ICANN opened its first 2011 meeting at Westin Hotel on 335 Powell Street, San Francisco. The meeting in Spring attracted more than 1000 participants from around the world. I spent a very busy week. Many people saw me running from one meeting room to another, which proved both the hectic schedule and my hard-working.

I spent most of the time at At-Large Meeting series of course. I chaired the APRALO Monthly Meeting on March 15 (17:00pm local time) and invited the Chair, Associate Chair and a group of Members of NomCom to do an outreach to the AP Community. I led the all the policy discussions on IDNs, IANA Review, Geographic Regions and new gTLDs and allocated the works to pertinent working groups or RALO members. However, actually all these works bounced back to me. On the at-large or apac mailing list, everyone can see that I myself drafted almost all the policy statements (recently on At-Large Response to GAC-Board Scorecard Consultation on trademark measures), responded to questionnaire (recently on NTIA Questions on IANA) and edited and organized the regional responses (recently on geographic review). With respect to planning of APRALO showcase, although a talkative VC blurred his allocated program agenda item on outreach and jumped to this item, I managed to invite the Chair of NARALO Organization Committee to give a briefing. His talk was very helpful to focus the work on organization, sponsorship and outreach. I’ve circulated the messages to apac list but only one person who is not affiliated with any member ALS volunteered. Pathetic! How long can I take pains to make the whole organization operate, despite all the free-riders? I had been looked forward to being replaced by March 2011, but all the people wanted to use me for longer time. The election must be completed in May and I will step down as the Chair of APRALO on or before June 1, 2011.  That is FOR SURE.

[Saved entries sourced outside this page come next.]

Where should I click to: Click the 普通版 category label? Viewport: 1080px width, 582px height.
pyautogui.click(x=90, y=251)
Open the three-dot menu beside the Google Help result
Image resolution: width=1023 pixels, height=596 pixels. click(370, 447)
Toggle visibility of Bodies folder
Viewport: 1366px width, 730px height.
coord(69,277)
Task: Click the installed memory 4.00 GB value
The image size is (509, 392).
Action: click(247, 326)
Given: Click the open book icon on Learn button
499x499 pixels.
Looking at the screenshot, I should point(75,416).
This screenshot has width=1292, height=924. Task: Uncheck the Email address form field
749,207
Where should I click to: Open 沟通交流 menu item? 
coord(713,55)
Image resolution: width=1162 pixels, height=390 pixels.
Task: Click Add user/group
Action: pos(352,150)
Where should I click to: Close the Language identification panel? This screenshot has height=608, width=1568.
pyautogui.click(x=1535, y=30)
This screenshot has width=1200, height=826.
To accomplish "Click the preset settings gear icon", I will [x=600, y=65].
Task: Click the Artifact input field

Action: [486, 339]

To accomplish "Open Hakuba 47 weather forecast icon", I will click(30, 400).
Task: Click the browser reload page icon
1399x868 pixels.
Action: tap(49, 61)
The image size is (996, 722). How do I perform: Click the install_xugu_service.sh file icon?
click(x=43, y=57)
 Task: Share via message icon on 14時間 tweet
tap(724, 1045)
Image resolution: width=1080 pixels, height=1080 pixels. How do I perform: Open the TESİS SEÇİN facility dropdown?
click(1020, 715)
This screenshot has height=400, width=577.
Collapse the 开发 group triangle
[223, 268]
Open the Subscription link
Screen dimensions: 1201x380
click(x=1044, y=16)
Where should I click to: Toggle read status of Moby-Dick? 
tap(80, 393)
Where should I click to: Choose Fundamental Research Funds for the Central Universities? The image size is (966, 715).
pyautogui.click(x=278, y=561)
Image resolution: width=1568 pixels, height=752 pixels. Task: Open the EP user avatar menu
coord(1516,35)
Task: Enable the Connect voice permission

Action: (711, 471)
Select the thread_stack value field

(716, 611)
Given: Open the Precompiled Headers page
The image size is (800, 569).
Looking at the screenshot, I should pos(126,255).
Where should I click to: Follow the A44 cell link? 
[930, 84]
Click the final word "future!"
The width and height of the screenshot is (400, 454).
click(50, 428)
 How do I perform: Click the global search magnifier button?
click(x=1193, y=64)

I attended the Joint RALO meeting and pointed out that those inactive and non-participative ALSes should either be de-certified or withdraw from the RALO. It is ridiculous that an entity that had applied for to be certified as an ALS and committed to the RALO disappeared or refused to participate anymore. It is pointless to argue for loss of interests. If so, the uninterested ALS should leave at-large system voluntarily.

Among the policy meeting, the ALAC-GAC Joint Session was interesting. Most of the time was on the Scorecard consultation. I made a point that was supported by most at-large representatives from Europe, Latin America and Africa. I pointed out not all the governments in the diversified GAC had the same level of demand for trademark protection in new gTLDs and as a result they may not share the same views, but the people outside hardly heard from the those government that don’t seek overwhelming trademark protection. The response from the Chair of GAC was that IPR issues may have been traded off for negotiation on other issues. Well said, it has always been true among other international law and policy setting.

At other policy sessions, I made the comments, suggestions or asked questions on IANA Review, Government Objection against community-based new gTLD strings, IDN ccTLDs, ICANN bylaw review (WT-A), geographical area review (triple dilemma in AP: a cross-regional Small Island Chapter, a subregional or independent regional West Asia or Arab and a want-to-join-Europe Central Asia), interpretation policy and UDRP review, etc. What a busy week!

On Wednesday March 16, I took Caltrain to go to Stanford Law School. The trip was so smooth that I found the Law School Building effortlessly. At the Caltrain station, I got on the Stanford Shuttle and correctly got off at the Student Union near the Law School. The meetings with Stanford Law Professors were interesting and productive. The campus is indeed beautiful and magnificent. Hopefully those imported palm trees could survive the chilling weather Palo Alto.